Aristoteles zou kunnen zeggen dat Shlovsky zelf Aristoteles 'eigen regel, "poëzie moet vreemd en wonderbaarlijk lijken", leent in "Art as Technique". Aristoteles is van mening dat poëzie een hogere taal is, omdat het ervoor zorgt dat onze geest meer werkt dan de capaciteit die nodig is voor louter dagelijkse activiteiten. Op dit specifieke punt kunnen de twee mannen instemmend knikken.
Aristoteles was onvermurwbaar dat poëzie universele concepten raakt, en Shlovsky was er zeker van dat de literaire kunsten zouden moeten proberen het vertrouwde, het alledaagse, opnieuw te introduceren. Op een bepaalde manier, dit streven van Shlovsky's doet krijgen op een universeel concept of probleem: de zoektocht naar echte leven en de smaak en de essentie van de dingen als gevolg van habitualization niet te verliezen. Ook al is dit niet een mimetische benadering, waar het wordt gezegd dat kunst imiteert levensbedreigende het zegt dat kunst is het leven in de zin dat de kunst herintroduceert ons leven in plaats van verlof ons louter bestaande, gaan door de bewegingen.
Shlovsky was er zeker van dat herhaling en routine in feite al het plezier uit het leven opzogen.
Als de twee theoretici daadwerkelijk op een denkbeeldige avond op deze manier hadden gesproken en tot op zekere hoogte overeenstemming hadden bereikt over de reeds besproken concepten, zouden ze het er ook over eens kunnen zijn dat de ideeën die naar voren worden gebracht in 'Art as Technique' een natuurlijke uitbreiding zijn van het concept van mimesis..
Als kunst, zoals Shlovsky ons vertelt, het nemen van iets bekends is en het opnieuw uitvindt of ons er opnieuw aan introduceert, dan wordt het nog steeds gerepliceerd of geïmiteerd - zelfs als het op een manier is die vreemd of zelfs onherkenbaar lijkt. bij eerste inspectie.
Een ietwat realistische en levensechte voorstelling heeft wellicht gediend om mensen het vertrouwde opnieuw te laten zien in de tijd van Aristoteles, waardoor elke behoefte aan extreme vervorming teniet werd gedaan. In de tijd van Victor Shlovsky in de geschiedenis zou er echter een meer scheefstaande versie van de werkelijkheid nodig zijn geweest om hetzelfde resultaat te bereiken.

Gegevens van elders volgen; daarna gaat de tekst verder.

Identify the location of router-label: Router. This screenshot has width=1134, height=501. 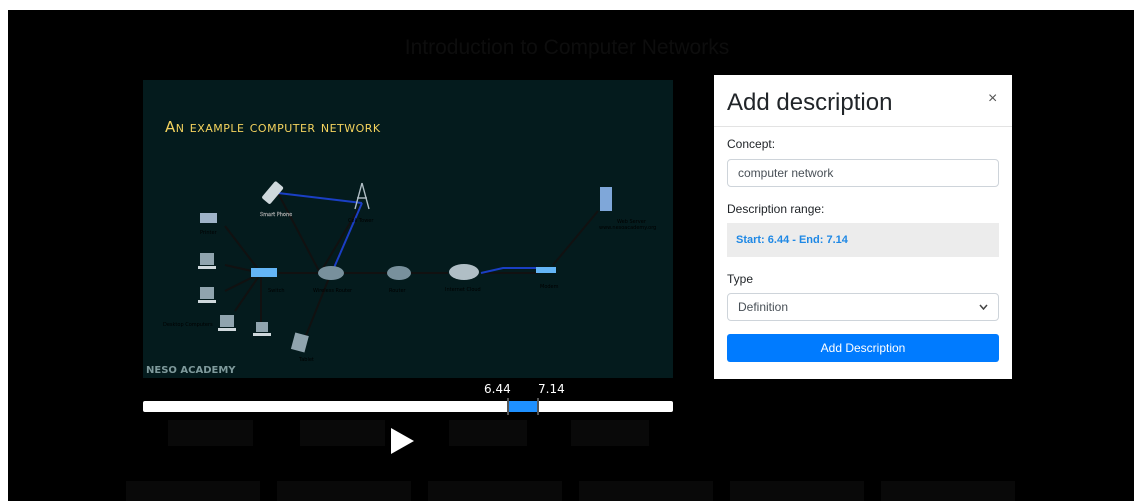
(398, 291).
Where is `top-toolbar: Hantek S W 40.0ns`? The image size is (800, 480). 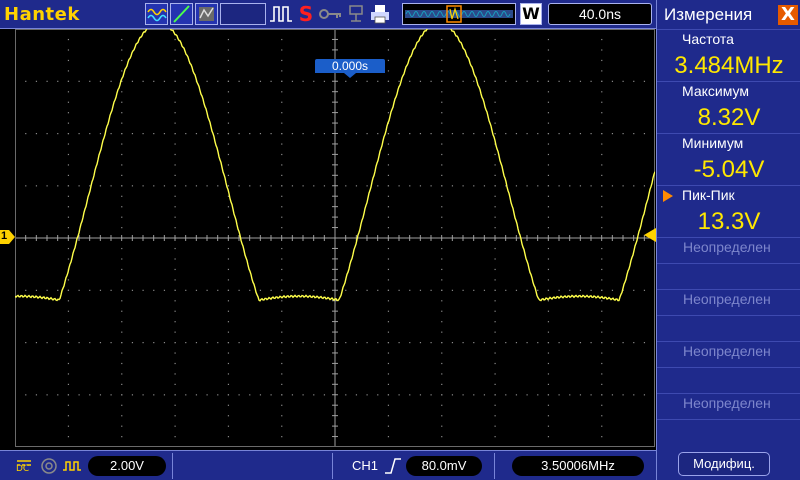 top-toolbar: Hantek S W 40.0ns is located at coordinates (328, 14).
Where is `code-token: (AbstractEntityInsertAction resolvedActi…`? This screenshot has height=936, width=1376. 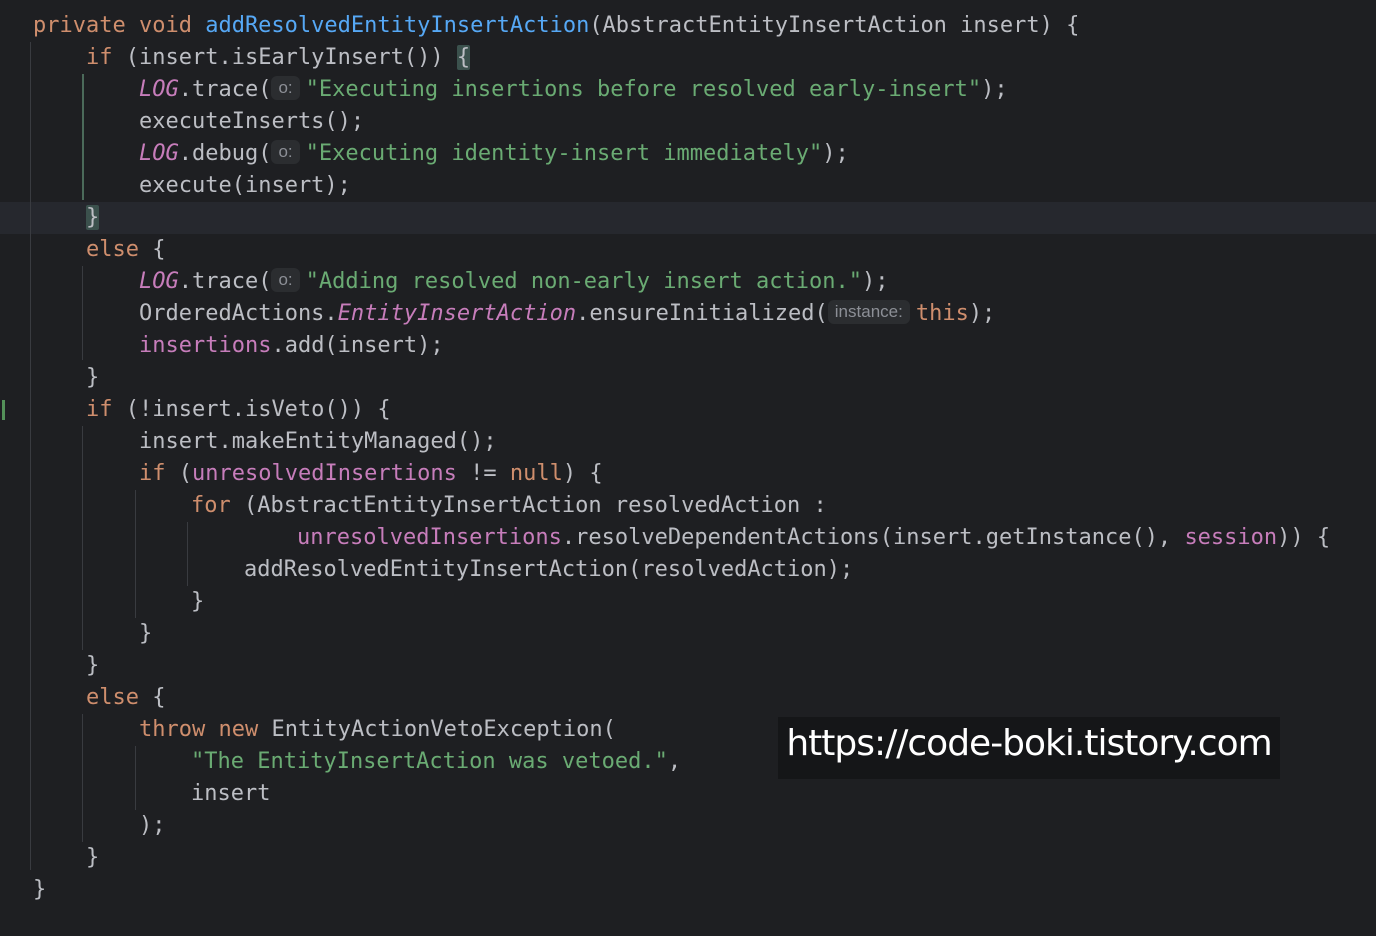
code-token: (AbstractEntityInsertAction resolvedActi… is located at coordinates (528, 506).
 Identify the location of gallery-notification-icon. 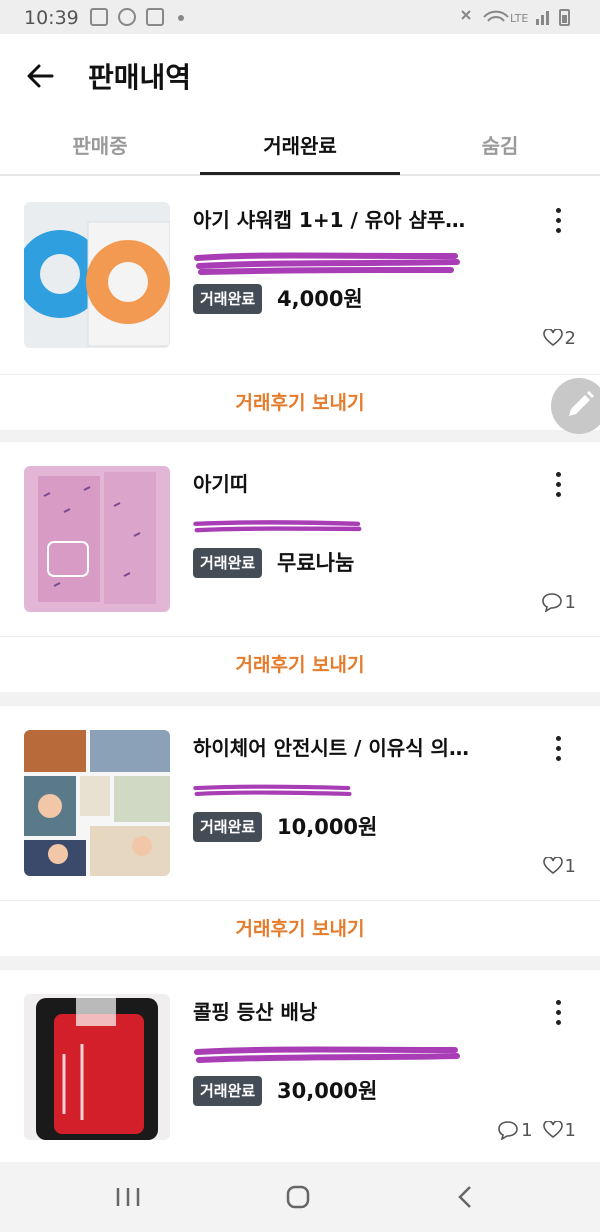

Dit leent zich perfect voor wat Shlovsky zelf te zeggen heeft over de manier waarop kunst voortdurend moet evolueren, want zodra het onderdeel wordt van de norm, "zou het niet effectief zijn als apparaat…" Terwijl hij daar specifiek verwijst naar het ritme van de taal, geïmpliceerd wordt dat dit staat voor alle elementen van de literatuur.

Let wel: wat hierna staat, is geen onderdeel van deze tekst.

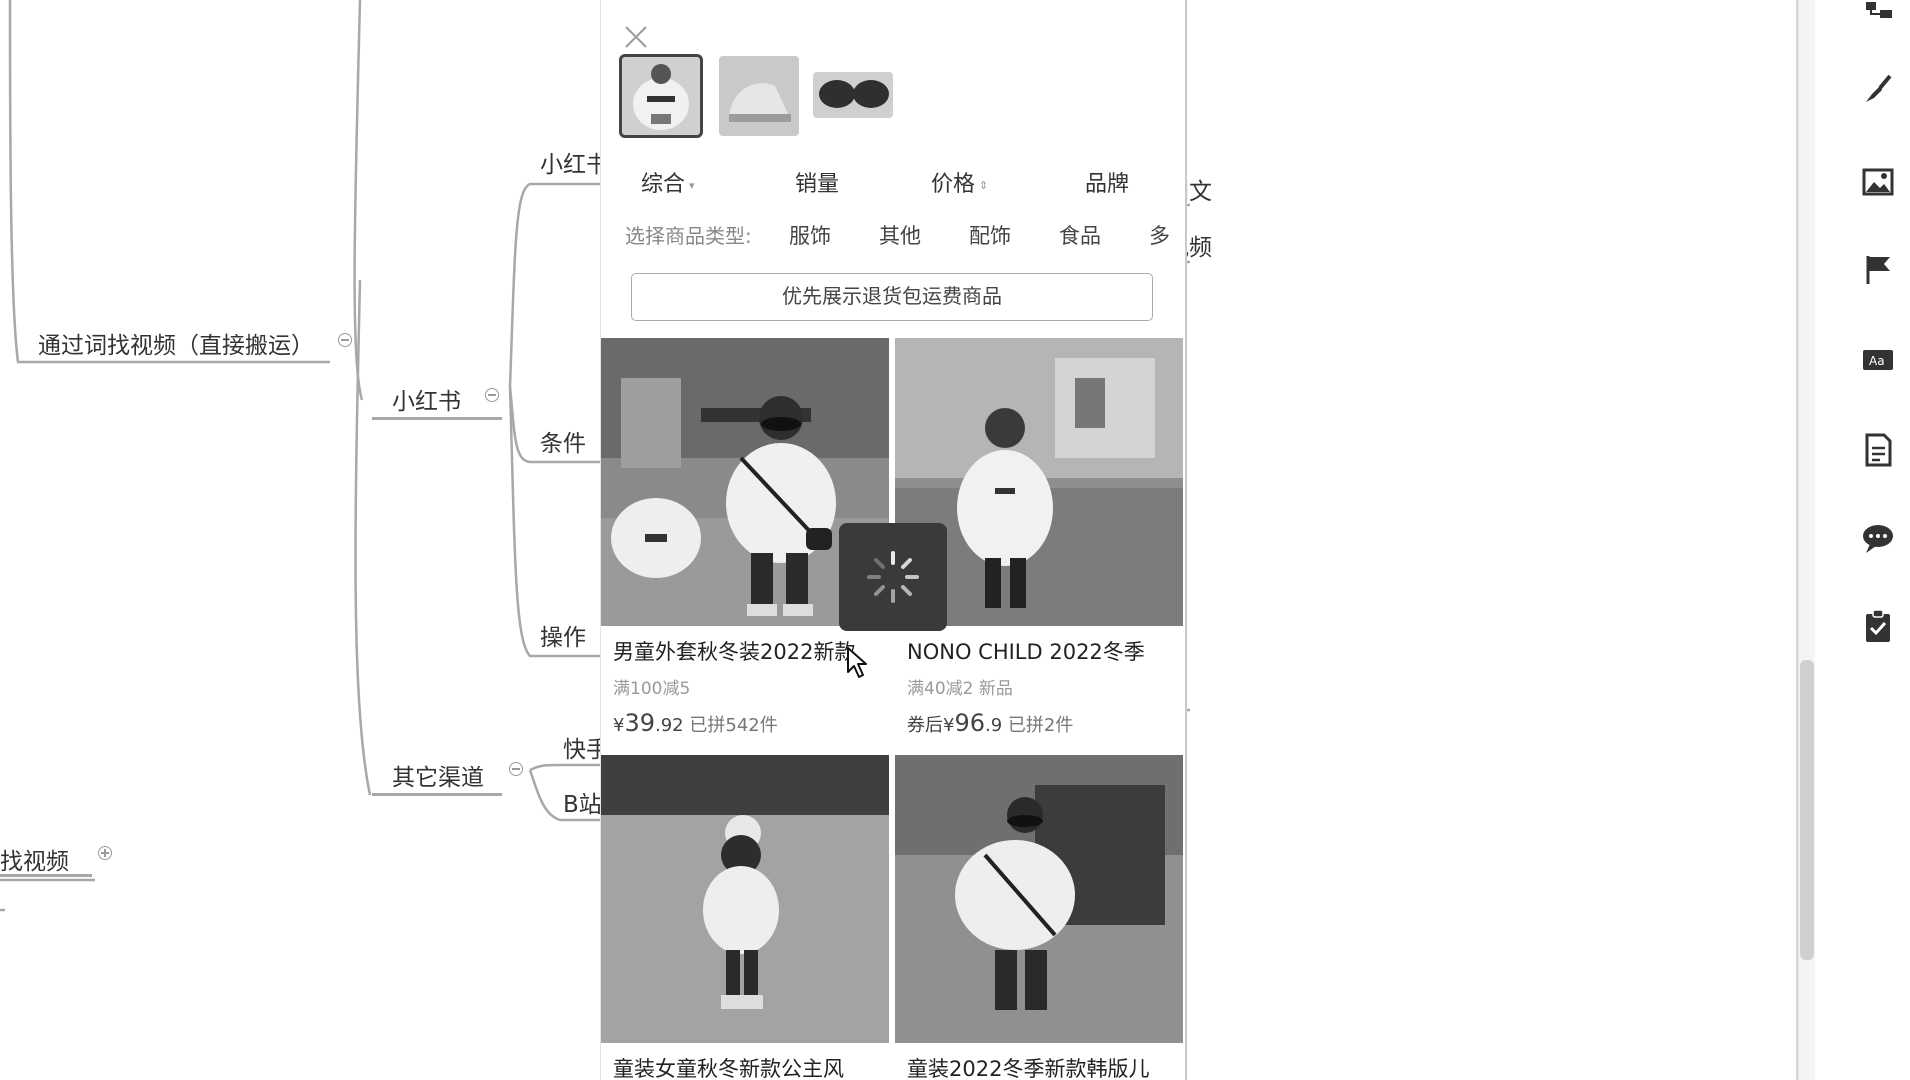 The height and width of the screenshot is (1080, 1910). What do you see at coordinates (1040, 726) in the screenshot?
I see `sold-count: 已拼2件` at bounding box center [1040, 726].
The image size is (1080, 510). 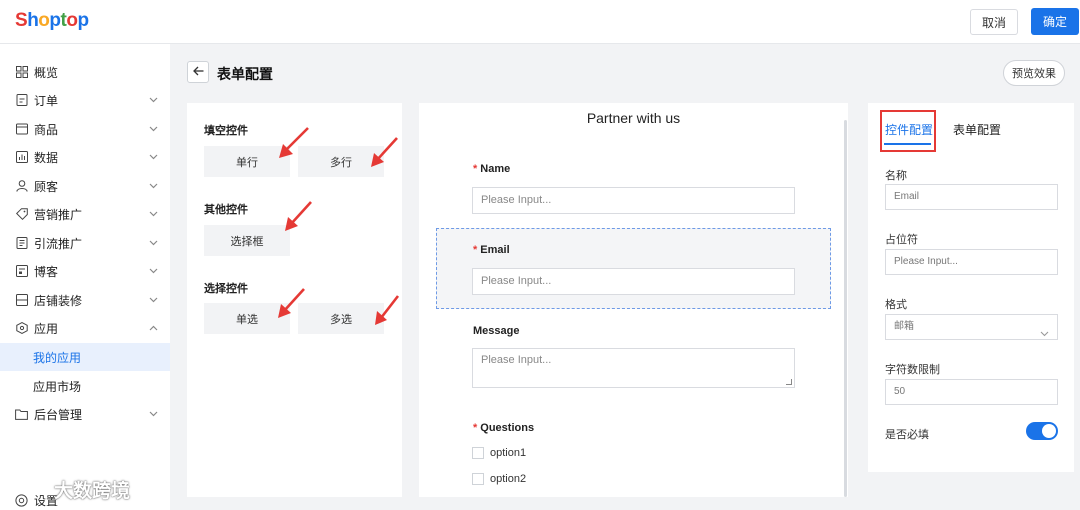 What do you see at coordinates (247, 240) in the screenshot?
I see `control-select-box: 选择框` at bounding box center [247, 240].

Als we eenmaal gewend zijn geraakt aan een bepaalde vorm van imitatie, is die vorm achterhaald en dient hij niet langer het beoogde doel. Het zal onvermijdelijk worden vervangen door een nieuwe manier om naar het bekende te kijken, om het na te bootsen.
Aristoteles zou op zijn minst kunnen denken dat dit zou kunnen verklaren dat Shlovsky's theorie door een soort evolutie slechts een verlengstuk van de zijne is.